## begin MATERIALS PROVIDED
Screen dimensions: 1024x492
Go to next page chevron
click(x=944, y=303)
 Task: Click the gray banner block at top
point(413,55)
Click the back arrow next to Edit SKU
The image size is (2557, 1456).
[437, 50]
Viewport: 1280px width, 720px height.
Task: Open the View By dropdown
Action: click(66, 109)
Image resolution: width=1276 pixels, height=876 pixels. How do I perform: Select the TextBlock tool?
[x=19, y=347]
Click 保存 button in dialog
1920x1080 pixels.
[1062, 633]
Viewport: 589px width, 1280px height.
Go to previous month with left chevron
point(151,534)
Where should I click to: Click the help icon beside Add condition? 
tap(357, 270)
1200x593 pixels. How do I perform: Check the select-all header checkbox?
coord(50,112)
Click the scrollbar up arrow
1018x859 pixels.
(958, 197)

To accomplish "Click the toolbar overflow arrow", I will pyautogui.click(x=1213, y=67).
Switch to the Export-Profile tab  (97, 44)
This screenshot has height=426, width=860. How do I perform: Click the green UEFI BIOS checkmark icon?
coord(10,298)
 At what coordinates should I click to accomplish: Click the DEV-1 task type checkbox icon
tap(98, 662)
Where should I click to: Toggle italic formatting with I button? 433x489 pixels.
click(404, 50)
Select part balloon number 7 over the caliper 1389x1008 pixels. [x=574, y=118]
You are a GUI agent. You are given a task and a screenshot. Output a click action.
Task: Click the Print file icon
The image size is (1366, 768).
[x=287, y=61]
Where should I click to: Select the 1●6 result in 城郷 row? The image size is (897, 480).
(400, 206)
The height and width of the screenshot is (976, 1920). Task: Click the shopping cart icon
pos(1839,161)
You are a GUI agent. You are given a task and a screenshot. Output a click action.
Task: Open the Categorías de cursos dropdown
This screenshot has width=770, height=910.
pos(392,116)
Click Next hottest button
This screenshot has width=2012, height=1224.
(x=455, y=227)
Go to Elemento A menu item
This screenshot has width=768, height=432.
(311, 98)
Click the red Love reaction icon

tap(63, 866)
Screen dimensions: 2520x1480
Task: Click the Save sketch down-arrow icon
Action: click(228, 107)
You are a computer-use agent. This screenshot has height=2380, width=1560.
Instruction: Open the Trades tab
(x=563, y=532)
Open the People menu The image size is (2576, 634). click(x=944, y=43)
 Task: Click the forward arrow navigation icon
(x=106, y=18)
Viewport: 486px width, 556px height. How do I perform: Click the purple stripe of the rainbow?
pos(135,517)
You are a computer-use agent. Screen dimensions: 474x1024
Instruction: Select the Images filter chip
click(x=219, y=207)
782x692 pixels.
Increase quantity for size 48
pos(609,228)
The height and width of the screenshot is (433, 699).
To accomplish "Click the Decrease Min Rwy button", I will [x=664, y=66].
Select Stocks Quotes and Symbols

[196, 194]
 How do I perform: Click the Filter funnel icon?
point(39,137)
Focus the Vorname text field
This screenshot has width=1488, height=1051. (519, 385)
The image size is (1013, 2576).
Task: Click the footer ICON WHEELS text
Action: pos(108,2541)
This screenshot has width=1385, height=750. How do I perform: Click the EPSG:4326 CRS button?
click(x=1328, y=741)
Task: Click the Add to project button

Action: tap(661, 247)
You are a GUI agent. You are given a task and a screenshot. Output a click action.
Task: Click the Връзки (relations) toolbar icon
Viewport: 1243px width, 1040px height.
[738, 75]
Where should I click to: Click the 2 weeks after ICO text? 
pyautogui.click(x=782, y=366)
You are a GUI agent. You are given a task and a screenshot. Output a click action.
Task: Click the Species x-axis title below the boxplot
## end MATERIALS PROVIDED
Set out every line of the data above as a Markdown table with two columns, No. and Text. Number the rows in order and omit blank lines.

**SOLUTION TO THIS PROBLEM**
| No. | Text |
|---|---|
| 1 | Screen dimensions: 1024x492 |
| 2 | Go to next page chevron |
| 3 | click(x=944, y=303) |
| 4 |  Task: Click the gray banner block at top |
| 5 | point(413,55) |
| 6 | Click the back arrow next to Edit SKU |
| 7 | The image size is (2557, 1456). |
| 8 | [437, 50] |
| 9 | Viewport: 1280px width, 720px height. |
| 10 | Task: Open the View By dropdown |
| 11 | Action: click(66, 109) |
| 12 | Image resolution: width=1276 pixels, height=876 pixels. How do I perform: Select the TextBlock tool? |
| 13 | [x=19, y=347] |
| 14 | Click 保存 button in dialog |
| 15 | 1920x1080 pixels. |
| 16 | [1062, 633] |
| 17 | Viewport: 589px width, 1280px height. |
| 18 | Go to previous month with left chevron |
| 19 | point(151,534) |
| 20 | Where should I click to: Click the help icon beside Add condition?  |
| 21 | tap(357, 270) |
| 22 | 1200x593 pixels. How do I perform: Check the select-all header checkbox? |
| 23 | coord(50,112) |
| 24 | Click the scrollbar up arrow |
| 25 | 1018x859 pixels. |
| 26 | (958, 197) |
| 27 | To accomplish "Click the toolbar overflow arrow", I will pyautogui.click(x=1213, y=67). |
| 28 | Switch to the Export-Profile tab  (97, 44) |
| 29 | This screenshot has height=426, width=860. How do I perform: Click the green UEFI BIOS checkmark icon? |
| 30 | coord(10,298) |
| 31 |  At what coordinates should I click to accomplish: Click the DEV-1 task type checkbox icon |
| 32 | tap(98, 662) |
| 33 | Where should I click to: Toggle italic formatting with I button? 433x489 pixels. |
| 34 | click(404, 50) |
| 35 | Select part balloon number 7 over the caliper 1389x1008 pixels. [x=574, y=118] |
| 36 | You are a GUI agent. You are given a task and a screenshot. Output a click action. |
| 37 | Task: Click the Print file icon |
| 38 | The image size is (1366, 768). |
| 39 | [x=287, y=61] |
| 40 | Where should I click to: Select the 1●6 result in 城郷 row? The image size is (897, 480). |
| 41 | (400, 206) |
| 42 | The height and width of the screenshot is (976, 1920). Task: Click the shopping cart icon |
| 43 | pos(1839,161) |
| 44 | You are a GUI agent. You are given a task and a screenshot. Output a click action. |
| 45 | Task: Open the Categorías de cursos dropdown |
| 46 | This screenshot has width=770, height=910. |
| 47 | pos(392,116) |
| 48 | Click Next hottest button |
| 49 | This screenshot has width=2012, height=1224. |
| 50 | (x=455, y=227) |
| 51 | Go to Elemento A menu item |
| 52 | This screenshot has width=768, height=432. |
| 53 | (311, 98) |
| 54 | Click the red Love reaction icon |
| 55 | tap(63, 866) |
| 56 | Screen dimensions: 2520x1480 |
| 57 | Task: Click the Save sketch down-arrow icon |
| 58 | Action: click(228, 107) |
| 59 | You are a computer-use agent. This screenshot has height=2380, width=1560. |
| 60 | Instruction: Open the Trades tab |
| 61 | (x=563, y=532) |
| 62 | Open the People menu The image size is (2576, 634). click(x=944, y=43) |
| 63 |  Task: Click the forward arrow navigation icon |
| 64 | (x=106, y=18) |
| 65 | Viewport: 486px width, 556px height. How do I perform: Click the purple stripe of the rainbow? |
| 66 | pos(135,517) |
| 67 | You are a computer-use agent. Screen dimensions: 474x1024 |
| 68 | Instruction: Select the Images filter chip |
| 69 | click(x=219, y=207) |
| 70 | 782x692 pixels. |
| 71 | Increase quantity for size 48 |
| 72 | pos(609,228) |
| 73 | The height and width of the screenshot is (433, 699). |
| 74 | To accomplish "Click the Decrease Min Rwy button", I will [x=664, y=66]. |
| 75 | Select Stocks Quotes and Symbols |
| 76 | [196, 194] |
| 77 |  How do I perform: Click the Filter funnel icon? |
| 78 | point(39,137) |
| 79 | Focus the Vorname text field |
| 80 | This screenshot has width=1488, height=1051. (519, 385) |
| 81 | The image size is (1013, 2576). |
| 82 | Task: Click the footer ICON WHEELS text |
| 83 | Action: pos(108,2541) |
| 84 | This screenshot has width=1385, height=750. How do I perform: Click the EPSG:4326 CRS button? |
| 85 | click(x=1328, y=741) |
| 86 | Task: Click the Add to project button |
| 87 | Action: tap(661, 247) |
| 88 | You are a GUI agent. You are given a task and a screenshot. Output a click action. |
| 89 | Task: Click the Връзки (relations) toolbar icon |
| 90 | Viewport: 1243px width, 1040px height. |
| 91 | [738, 75] |
| 92 | Where should I click to: Click the 2 weeks after ICO text?  |
| 93 | pyautogui.click(x=782, y=366) |
| 94 | You are a GUI agent. You are given a task and a screenshot. Output a click action. |
| 95 | Task: Click the Species x-axis title below the boxplot |